At the end of FIVE, the deception and betrayal that resulted in Duchess’s incarceration are finally revealed, and the extent to which Harrison was willing to protect his own interests to the detriment of his son communicate the impetus for the anger that Duchess is harboring against his father. Not only did Duchess suffer the trauma of finding a victim of suicide in his death state, but the decedent, Marceline, had been his friend. In the stories of his childhood, Duchess mentions no other friends whose company he mutually enjoyed for the sheer pleasure of their social interaction. Duchess lost his friend and his freedom because his father thought it more important to hide his theft of a dead man’s watch than to protect his innocent son from the suspicion he himself created by stealing it. This deliberate, flagrant betrayal is the last lesson that Duchess learns from his father before he is sent to Salina as a result, and the impacts of this wounding become evident through all that Duchess has done and all that he will proceed to do. Through his actions, his father has taught Duchess that no person, no matter the relationship one has with them, is owed his honesty or consideration.

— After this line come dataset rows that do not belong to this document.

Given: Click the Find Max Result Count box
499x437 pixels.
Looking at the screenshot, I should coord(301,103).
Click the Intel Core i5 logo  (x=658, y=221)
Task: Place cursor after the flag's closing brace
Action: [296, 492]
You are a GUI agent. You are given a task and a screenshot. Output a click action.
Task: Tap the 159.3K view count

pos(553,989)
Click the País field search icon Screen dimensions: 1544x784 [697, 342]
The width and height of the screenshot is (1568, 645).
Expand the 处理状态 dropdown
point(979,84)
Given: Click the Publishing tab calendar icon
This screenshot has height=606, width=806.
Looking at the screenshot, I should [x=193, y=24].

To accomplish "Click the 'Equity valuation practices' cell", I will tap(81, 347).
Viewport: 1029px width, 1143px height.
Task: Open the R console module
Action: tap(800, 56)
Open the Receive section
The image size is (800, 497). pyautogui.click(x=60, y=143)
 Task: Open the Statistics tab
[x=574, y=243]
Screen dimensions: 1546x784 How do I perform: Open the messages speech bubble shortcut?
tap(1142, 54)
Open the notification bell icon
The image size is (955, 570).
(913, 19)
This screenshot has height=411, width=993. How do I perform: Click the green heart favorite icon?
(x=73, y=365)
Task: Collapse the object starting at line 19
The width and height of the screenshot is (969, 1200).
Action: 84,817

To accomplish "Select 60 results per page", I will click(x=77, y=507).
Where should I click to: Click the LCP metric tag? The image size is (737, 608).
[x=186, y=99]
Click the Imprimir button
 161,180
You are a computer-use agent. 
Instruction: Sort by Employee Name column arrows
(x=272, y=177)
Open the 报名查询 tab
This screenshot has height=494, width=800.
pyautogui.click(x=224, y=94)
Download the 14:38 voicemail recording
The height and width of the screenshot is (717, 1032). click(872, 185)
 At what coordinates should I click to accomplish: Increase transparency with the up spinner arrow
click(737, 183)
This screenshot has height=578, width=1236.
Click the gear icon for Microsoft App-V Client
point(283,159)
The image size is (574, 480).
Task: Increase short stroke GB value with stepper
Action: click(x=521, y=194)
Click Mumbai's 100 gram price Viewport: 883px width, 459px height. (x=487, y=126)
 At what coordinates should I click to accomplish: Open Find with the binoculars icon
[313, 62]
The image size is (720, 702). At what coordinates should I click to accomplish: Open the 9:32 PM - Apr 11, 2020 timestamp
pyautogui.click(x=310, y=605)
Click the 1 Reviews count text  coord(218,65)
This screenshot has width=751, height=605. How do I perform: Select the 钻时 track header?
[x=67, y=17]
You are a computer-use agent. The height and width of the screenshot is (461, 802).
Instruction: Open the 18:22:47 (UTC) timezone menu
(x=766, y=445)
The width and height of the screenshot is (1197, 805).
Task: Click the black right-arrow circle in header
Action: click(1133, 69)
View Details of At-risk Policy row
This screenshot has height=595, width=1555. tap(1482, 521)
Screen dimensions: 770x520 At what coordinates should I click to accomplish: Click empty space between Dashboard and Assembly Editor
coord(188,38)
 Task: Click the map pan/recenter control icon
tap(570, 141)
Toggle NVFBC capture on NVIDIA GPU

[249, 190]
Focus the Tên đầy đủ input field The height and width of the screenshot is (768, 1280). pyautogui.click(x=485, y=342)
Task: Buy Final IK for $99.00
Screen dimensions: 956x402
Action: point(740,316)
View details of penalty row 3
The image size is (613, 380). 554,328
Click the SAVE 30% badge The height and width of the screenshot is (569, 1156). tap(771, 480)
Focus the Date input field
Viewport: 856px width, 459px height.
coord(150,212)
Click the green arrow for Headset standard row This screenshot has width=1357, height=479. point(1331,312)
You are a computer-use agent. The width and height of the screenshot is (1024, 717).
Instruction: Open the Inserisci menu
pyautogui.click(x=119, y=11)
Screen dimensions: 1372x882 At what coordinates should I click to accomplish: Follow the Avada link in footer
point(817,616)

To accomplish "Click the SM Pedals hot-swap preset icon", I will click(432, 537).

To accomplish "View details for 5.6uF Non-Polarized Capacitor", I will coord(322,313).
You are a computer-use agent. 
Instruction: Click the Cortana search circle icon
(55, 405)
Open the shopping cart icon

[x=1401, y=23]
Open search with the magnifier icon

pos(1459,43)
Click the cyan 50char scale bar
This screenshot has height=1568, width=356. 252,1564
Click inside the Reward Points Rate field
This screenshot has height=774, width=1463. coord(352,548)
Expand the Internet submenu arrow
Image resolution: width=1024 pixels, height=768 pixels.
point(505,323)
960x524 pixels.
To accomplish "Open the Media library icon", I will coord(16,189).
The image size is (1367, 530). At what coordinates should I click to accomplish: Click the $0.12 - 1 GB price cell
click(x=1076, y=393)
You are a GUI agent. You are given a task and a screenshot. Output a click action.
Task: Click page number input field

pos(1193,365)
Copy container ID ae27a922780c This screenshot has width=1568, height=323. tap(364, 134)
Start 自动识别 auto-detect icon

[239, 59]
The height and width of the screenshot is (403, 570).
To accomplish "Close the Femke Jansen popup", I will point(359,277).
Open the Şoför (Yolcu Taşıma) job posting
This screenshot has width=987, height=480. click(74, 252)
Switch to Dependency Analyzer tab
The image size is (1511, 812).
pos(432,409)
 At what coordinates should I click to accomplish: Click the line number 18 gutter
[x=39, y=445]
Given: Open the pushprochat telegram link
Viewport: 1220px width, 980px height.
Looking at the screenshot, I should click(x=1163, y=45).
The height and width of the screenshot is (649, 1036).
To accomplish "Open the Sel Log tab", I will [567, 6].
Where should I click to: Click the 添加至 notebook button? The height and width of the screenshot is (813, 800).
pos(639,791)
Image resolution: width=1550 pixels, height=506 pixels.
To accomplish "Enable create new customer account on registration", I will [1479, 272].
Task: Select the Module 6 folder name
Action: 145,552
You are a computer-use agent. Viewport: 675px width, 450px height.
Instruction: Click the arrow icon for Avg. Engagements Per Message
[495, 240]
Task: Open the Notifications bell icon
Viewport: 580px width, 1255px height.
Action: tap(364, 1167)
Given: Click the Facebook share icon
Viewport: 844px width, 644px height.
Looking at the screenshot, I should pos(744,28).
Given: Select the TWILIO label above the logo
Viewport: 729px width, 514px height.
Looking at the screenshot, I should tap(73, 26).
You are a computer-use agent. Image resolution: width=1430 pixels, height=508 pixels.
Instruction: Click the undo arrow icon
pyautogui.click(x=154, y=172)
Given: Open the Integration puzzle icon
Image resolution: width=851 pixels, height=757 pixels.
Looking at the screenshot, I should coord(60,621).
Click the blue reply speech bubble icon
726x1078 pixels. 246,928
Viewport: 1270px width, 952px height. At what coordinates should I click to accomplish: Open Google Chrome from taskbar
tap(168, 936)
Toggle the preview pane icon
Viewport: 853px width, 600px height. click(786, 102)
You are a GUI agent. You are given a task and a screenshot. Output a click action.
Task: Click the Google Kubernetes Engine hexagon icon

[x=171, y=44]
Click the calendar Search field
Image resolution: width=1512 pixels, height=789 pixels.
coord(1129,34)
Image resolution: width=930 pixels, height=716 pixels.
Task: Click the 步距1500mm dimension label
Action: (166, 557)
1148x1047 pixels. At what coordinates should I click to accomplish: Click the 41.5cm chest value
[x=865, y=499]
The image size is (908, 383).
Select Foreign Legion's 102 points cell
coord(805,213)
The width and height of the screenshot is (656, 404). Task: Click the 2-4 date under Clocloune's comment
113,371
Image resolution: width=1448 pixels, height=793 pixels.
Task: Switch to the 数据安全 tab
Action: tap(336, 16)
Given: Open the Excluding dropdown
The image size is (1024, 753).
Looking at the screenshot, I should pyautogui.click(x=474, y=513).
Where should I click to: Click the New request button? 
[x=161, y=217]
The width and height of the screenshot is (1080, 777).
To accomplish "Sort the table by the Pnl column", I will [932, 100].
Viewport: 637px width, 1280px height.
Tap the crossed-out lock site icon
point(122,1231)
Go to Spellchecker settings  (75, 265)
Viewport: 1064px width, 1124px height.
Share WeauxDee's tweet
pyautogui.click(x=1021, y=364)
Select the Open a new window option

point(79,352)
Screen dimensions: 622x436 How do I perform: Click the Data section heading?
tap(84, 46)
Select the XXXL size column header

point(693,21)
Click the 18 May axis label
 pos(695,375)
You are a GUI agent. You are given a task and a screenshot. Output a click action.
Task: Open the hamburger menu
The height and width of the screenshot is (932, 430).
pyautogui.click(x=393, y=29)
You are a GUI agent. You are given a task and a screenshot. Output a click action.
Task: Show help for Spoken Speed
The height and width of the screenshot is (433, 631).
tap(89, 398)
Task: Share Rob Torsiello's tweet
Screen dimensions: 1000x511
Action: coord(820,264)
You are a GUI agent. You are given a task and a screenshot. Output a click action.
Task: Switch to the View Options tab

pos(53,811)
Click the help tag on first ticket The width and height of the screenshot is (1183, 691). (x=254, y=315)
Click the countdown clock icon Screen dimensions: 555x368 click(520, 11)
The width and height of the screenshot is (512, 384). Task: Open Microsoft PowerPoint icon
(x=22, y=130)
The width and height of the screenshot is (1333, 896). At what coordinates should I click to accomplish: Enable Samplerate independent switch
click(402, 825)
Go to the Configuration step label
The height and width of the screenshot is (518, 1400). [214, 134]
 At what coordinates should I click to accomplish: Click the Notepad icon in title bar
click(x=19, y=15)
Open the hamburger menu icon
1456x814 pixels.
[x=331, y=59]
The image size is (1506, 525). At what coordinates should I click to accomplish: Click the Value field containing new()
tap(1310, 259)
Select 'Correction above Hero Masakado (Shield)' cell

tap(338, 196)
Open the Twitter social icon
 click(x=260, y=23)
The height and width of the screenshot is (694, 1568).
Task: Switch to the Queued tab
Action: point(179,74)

Despite the callousness that Duchess has been exposed to his entire life, he still forms attachments to others in his own way. Though he does not act in the way a friend might be expected to act, he calls Woolly and Emmett his friends, and when he greets Townhouse, it is fondly and with respect for the other young man. His insistence that Townhouse enact his measured revenge on him fills Duchess with a sense of relief; through his calculations of debt, he is able to free himself of his sense of obligation to Townhouse and can move forward with what he believes is the righteous cause of securing the money Woolly was owed and exacting revenge on his father. His impulsive decision to gift Emmett’s car to Maurice comes as an opportunity to raise himself in the estimation of Townhouse’s associates. Duchess presumes that because he has influenced Woolly into giving Emmett the Cadillac that is rightfully Woolly’s, he is at liberty to dispose of Emmett’s car as he sees fit. Once again, Duchess fixates on certain offenses and debts but ignores most his own flagrant violations of the rights of others that might otherwise figure into a more balanced conception of one’s accounts of misdeeds.